PROMPT
Could you return each line of the material that has "will" in it?

DATA TO USE
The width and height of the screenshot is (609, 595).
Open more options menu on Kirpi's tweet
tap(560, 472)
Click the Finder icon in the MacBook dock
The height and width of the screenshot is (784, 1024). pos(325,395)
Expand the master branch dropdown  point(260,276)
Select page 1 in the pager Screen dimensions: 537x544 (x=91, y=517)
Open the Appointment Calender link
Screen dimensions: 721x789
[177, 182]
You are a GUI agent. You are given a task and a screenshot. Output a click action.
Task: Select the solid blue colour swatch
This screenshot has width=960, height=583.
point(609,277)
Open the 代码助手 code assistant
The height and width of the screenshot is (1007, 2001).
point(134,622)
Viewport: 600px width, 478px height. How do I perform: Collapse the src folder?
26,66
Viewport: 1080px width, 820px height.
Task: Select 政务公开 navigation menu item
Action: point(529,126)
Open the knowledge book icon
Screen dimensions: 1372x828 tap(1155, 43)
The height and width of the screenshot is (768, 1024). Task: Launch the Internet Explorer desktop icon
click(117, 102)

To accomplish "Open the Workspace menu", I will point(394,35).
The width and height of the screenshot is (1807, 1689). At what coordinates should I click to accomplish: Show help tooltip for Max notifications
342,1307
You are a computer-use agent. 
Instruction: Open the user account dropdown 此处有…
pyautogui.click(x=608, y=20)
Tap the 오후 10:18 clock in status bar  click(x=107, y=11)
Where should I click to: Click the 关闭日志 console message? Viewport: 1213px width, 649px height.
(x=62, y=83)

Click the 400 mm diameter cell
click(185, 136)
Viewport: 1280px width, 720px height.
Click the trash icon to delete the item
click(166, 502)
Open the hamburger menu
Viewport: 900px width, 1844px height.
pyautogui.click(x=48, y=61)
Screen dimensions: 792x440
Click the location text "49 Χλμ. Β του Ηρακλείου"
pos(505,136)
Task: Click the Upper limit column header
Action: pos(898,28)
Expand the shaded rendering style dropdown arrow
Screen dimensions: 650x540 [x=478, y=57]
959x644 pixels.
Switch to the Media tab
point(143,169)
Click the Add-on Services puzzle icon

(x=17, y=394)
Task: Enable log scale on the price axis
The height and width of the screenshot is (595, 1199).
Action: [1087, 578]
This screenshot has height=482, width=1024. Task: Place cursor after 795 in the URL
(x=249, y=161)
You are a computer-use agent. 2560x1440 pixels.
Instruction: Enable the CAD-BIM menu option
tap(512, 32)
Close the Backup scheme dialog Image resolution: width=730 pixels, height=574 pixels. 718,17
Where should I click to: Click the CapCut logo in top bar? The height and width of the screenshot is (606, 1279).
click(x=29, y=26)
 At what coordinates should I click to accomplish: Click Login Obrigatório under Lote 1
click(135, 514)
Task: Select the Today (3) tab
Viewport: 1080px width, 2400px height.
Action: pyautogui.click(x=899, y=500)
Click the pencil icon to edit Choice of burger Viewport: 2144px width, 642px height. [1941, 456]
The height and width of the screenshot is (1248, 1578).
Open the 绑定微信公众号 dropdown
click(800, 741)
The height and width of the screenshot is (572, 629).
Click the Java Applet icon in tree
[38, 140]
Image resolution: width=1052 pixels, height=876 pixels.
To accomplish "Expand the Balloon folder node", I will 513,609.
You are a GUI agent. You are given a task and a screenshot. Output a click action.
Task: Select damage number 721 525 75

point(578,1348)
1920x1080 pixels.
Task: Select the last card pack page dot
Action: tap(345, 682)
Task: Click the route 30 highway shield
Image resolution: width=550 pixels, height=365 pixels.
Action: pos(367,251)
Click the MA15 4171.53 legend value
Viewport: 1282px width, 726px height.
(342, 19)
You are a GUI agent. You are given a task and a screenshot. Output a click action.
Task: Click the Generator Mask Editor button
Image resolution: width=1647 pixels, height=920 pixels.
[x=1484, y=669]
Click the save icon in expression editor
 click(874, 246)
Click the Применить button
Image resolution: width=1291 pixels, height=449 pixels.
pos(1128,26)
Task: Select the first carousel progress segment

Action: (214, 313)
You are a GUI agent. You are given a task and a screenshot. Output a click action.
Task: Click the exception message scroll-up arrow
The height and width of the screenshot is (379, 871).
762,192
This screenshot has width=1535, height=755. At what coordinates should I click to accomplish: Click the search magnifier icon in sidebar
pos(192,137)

SOLUTION TO THE EXERCISE
To accomplish "Open the Workspace menu", I will point(394,35).
To accomplish "Expand the Balloon folder node", I will 513,609.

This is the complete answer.